This article reflects on a recent workshop convened by Professor Sue Kossew FAHA from Monash University and Associate Professor Anne Brewster from the University of New South Wales (UNSW) entitled, Gendered Violence in Cultural Texts of the Global South. The workshop built on the convenors’ ARC Discovery Grant, “Rethinking the Victim: Gendered Violence in Australian Women’s Writing”, by seeking an international and interdisciplinary perspective on the theme of violence against women.
Held at the University of New South Wales (UNSW) from 5-6 December 2017, under the aegis of the Academy’s English Section, the one-and-a-half day workshop took as its subject the ways in which gendered violence or violence against women is represented in cultural texts in the Global South across the nations of Australia, New Zealand, South Africa, Southeast Asia, India and Latin America. The methodology was broadly intersectional, considering the impact of whiteness, race, ethnicity, class, caste, region, nation and citizenship on gender. The interdisciplinary workshop brought together a sociologist, historian, and literary and film studies scholars; and included creative writers and practitioners from Australia, New Zealand and the USA.
The term “Global South” is used variously by politicians, development organisations, and scholars working in a range of disciplines to denote a conceptual framework, a geopolitical category, a condition of existence (usually conditions of poverty and precarity), a research methodology and a metaphor. Given the many and varied of uses of the term, it is not surprising that it is highly contested in its meaning, its applicability, and value as a theoretical concept or tool.
Despite the widespread discussion of this term, it has yet to be explored in the Australian context where it has the potential to facilitate new transnational connections between the Global South, Australia and New Zealand and other South nations and research networks. This is especially true in relation to the Australian field of gendered violence and in relation to the study and practice within the humanities disciplines.
Our keynote speaker was Professor Cecilia Menjívar, Foundation Distinguished Professor in Sociology at the University of Kansas (sponsored by a UNSW Distinguished Visiting Scholar grant), who provided a valuable social science perspective on the issue. Her research on Guatemalan women’s experience of violence concluded that theory must be built from the ground up, emerging from the lives of ordinary people, rather than via a “top-down” model. This accords with the resistance of the Global South to being considered in the light of theories from the Global North. Professor Menjívar’s discussion of the modes of survival and endurance that women fashion in the face of gendered violence led to animated cross-disciplinary analysis.

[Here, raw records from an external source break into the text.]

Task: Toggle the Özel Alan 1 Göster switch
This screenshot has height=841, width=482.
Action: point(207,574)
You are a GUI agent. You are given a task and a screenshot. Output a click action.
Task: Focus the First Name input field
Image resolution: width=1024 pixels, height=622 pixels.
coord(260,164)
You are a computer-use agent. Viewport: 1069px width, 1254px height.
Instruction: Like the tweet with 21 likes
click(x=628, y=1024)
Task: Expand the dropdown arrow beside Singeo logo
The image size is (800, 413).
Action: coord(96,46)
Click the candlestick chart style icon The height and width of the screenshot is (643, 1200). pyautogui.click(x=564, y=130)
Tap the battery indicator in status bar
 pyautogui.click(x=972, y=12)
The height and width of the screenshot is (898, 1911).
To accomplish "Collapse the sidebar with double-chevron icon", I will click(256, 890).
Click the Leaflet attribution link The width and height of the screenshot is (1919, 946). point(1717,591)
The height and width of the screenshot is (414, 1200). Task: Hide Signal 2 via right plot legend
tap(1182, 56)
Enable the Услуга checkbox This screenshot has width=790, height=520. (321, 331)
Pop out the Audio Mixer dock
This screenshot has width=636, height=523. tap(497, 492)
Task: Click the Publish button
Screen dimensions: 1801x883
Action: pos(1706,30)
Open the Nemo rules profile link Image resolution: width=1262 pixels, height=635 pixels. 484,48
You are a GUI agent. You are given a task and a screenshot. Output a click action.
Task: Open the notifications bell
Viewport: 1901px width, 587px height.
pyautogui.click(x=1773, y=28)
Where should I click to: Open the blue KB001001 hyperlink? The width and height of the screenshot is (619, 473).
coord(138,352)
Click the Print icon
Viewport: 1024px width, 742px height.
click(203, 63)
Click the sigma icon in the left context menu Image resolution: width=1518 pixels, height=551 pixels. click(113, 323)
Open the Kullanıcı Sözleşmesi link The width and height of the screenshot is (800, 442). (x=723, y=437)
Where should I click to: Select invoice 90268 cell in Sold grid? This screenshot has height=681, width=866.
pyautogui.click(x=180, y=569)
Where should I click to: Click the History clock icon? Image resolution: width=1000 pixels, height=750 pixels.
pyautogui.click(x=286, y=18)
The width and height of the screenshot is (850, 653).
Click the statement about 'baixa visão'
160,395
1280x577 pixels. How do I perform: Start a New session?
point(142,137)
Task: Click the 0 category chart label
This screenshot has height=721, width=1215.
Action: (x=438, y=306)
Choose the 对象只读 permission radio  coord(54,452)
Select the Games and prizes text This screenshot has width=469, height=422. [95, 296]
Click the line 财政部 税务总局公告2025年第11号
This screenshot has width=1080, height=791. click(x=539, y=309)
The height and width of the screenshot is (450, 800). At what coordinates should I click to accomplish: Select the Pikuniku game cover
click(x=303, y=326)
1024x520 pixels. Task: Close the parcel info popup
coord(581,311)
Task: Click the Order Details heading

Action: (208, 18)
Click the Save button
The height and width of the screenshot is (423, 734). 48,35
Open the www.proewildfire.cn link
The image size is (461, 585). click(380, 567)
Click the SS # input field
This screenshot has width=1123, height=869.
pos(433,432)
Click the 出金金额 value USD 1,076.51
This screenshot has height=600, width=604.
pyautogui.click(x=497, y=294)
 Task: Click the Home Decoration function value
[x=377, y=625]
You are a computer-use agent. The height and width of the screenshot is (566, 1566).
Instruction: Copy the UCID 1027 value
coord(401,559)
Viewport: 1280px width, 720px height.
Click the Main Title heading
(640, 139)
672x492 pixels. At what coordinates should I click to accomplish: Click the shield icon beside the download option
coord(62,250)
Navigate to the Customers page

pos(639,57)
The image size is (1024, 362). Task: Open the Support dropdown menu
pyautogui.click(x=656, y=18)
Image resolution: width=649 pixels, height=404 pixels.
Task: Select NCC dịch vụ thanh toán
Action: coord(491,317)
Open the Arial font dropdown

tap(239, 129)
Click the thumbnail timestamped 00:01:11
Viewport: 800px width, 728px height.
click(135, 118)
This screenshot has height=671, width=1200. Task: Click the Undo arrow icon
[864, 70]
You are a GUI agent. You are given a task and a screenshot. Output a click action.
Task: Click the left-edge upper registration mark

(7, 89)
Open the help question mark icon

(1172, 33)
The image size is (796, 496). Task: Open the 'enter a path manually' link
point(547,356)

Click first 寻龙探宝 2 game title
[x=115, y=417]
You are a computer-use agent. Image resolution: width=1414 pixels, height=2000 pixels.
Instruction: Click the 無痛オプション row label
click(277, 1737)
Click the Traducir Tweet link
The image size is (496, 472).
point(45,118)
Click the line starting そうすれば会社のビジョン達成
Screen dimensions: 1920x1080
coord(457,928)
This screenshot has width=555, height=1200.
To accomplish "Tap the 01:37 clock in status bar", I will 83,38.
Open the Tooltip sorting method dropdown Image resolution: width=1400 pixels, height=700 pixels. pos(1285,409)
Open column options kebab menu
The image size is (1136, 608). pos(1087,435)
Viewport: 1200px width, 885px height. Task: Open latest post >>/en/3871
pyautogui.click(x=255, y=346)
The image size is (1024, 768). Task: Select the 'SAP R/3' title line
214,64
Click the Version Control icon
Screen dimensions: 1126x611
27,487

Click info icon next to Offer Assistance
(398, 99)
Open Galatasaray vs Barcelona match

Key questions that arose during the workshop were:
- What do we mean by the term “Global South” and can Australia and New Zealand be considered part of this “cluster”?
- How useful is the notion of the Global South as a way of engaging with representations of gendered violence in the lives of women in transnational spaces?
- What are the implications and opportunities for humanities and social science scholarship, practices, and collaborations in light of this?
Closely related to these overarching questions is the role that acts of reading and viewing (of cultural texts) play in disseminating awareness of such gendered violence.
A further issue that arose concerned the complexity of women’s relations to violence as victims, witnesses, accomplices, and perpetrators. The workshop, for example, included papers that explored this complexity in relation to the ongoing role of (white) women in the Australian settler colonial project, including white women writers of fiction; and how Australian cinema depicts violent women in relation to Australian place and landscape.
Film scholar, Dr Janice Loreck of Curtin University, presented a paper on depictions of women’s violence in Australian film. In the contemporary film, Hounds of Love (2016), for example, the setting in an oppressive suburbia emphasises a psychic landscape of isolation and entrapment that itself seems to facilitate women’s acts of violence. Films like this link gendered violence to Australia’s remoteness as part of the global south.
These key questions will form the basis for further collaboration among the participating scholars in the form of a publication and the development of future research projects. The workshop provided an inspiring opportunity to bring together a diverse range of scholars across a number of disciplines, enabling an exchange of ideas on this important new area of interest in the humanities.